O ex-prefeito do Rio de Janeiro Eduardo Paes (PMDB) disse que nunca teve conhecimento da cobrança de propinas por secretários durante o seu governo. Paes depôs ontem como testemunha do ex-secretário de Obras da Prefeitura do Rio, Alexandre Pinto, que foi denunciado três vezes pelo Ministério Público Federal (MPF).

Ao falar com jornalistas, Paes disse que nunca recebeu nenhuma denúncia, e nem chegou a seu conhecimento a existência de esquemas de cobrança de percentual pelas obras para a Copa do Mundo e Olimpíada.

As denúncias contra Pinto se referem à cobrança de propinas relacionadas às obras de restauração da Linha Vermelha; do Programa Asfalto Liso; Transoeste; entorno do Maracanã; Transcarioca; prestação de serviços relacionada às obras do Corredor Transbrasil por parte do Consórcio Dynatest-TCDI.
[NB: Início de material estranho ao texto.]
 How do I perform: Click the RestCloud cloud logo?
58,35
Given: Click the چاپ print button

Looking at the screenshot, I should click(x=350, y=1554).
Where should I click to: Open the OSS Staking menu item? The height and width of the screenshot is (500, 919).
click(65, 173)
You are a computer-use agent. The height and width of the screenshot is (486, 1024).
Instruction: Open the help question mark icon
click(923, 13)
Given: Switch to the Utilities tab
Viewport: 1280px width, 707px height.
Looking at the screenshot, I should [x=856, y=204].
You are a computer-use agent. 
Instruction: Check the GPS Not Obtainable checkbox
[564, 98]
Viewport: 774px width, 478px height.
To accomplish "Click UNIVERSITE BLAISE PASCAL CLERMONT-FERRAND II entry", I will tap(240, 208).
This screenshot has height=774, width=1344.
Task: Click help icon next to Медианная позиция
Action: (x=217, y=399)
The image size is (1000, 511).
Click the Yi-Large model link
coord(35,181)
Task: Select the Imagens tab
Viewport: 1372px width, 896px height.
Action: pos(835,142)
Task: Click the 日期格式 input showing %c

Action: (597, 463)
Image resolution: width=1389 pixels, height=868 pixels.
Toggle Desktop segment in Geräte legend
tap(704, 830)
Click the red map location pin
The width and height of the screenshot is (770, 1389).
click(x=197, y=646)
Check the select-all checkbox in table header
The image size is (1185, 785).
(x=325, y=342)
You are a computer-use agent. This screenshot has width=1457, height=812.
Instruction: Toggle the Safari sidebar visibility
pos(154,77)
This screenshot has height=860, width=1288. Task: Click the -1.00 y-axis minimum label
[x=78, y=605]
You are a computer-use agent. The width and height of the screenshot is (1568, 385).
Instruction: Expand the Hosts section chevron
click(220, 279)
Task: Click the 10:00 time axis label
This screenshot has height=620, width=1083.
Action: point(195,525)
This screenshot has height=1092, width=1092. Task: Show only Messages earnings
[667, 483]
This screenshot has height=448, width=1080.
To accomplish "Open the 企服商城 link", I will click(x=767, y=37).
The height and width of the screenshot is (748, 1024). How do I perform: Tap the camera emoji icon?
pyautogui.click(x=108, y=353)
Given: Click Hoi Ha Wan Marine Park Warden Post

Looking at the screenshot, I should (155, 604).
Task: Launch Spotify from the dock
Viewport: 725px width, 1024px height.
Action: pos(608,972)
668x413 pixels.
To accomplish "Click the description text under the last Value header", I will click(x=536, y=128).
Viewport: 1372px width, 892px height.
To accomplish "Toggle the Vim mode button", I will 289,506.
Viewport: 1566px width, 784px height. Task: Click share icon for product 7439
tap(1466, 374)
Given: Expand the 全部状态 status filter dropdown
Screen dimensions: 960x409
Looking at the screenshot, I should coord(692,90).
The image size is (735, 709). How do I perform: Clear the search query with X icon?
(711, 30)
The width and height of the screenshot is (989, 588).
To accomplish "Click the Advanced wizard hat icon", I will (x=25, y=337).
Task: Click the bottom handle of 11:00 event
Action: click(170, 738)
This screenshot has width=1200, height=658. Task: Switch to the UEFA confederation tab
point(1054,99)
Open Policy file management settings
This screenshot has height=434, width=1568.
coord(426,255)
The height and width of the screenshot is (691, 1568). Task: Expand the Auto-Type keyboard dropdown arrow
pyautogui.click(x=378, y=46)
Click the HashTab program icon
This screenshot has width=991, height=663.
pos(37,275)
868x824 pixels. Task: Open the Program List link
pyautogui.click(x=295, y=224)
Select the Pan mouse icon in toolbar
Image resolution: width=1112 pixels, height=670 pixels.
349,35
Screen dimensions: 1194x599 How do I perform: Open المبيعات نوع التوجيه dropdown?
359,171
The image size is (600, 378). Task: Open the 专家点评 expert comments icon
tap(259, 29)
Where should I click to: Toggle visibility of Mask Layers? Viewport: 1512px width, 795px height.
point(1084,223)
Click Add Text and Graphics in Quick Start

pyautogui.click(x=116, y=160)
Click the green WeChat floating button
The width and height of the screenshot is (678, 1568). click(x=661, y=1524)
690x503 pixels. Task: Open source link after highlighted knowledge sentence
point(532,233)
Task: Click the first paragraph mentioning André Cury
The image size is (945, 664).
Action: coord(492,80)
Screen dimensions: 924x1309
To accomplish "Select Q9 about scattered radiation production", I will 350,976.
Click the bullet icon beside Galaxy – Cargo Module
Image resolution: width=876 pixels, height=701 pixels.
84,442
Segundo Eduardo Paes, se ele tivesse recebido alguma denúncia contra seu ex-secretário, o que ele disse nunca ter acontecido, Pinto teria sido demitido.

"Você tem órgãos de controle municipais, da União, força-tarefa do Ministério Público e a imprensa por causa da Olimpíada. E em nenhum momento houve qualquer denúncia, nenhuma notícia que fosse, a esse respeito. De fato, espero que não seja verdade, mas se for, não chegou ao meu conhecimento", disse Paes.

Foi o terceiro depoimento de Paes como testemunha para o juiz Marcelo Bretas, da 7ª Vara Federal Criminal. Paes afirmou ter conhecimento de que delatores nunca o envolveram. "Todos os colabores dizem que comigo não tinha conversa, que comigo não tinha contrapartidas, ao contrário. O que se tem a meu respeito é de dez, onze delatores dizendo a mesma coisa, que eu não dava esse tipo de liberdade e nunca misturei uma coisa que era legal, que é a doação de campanha, com qualquer relação com a Prefeitura", disse.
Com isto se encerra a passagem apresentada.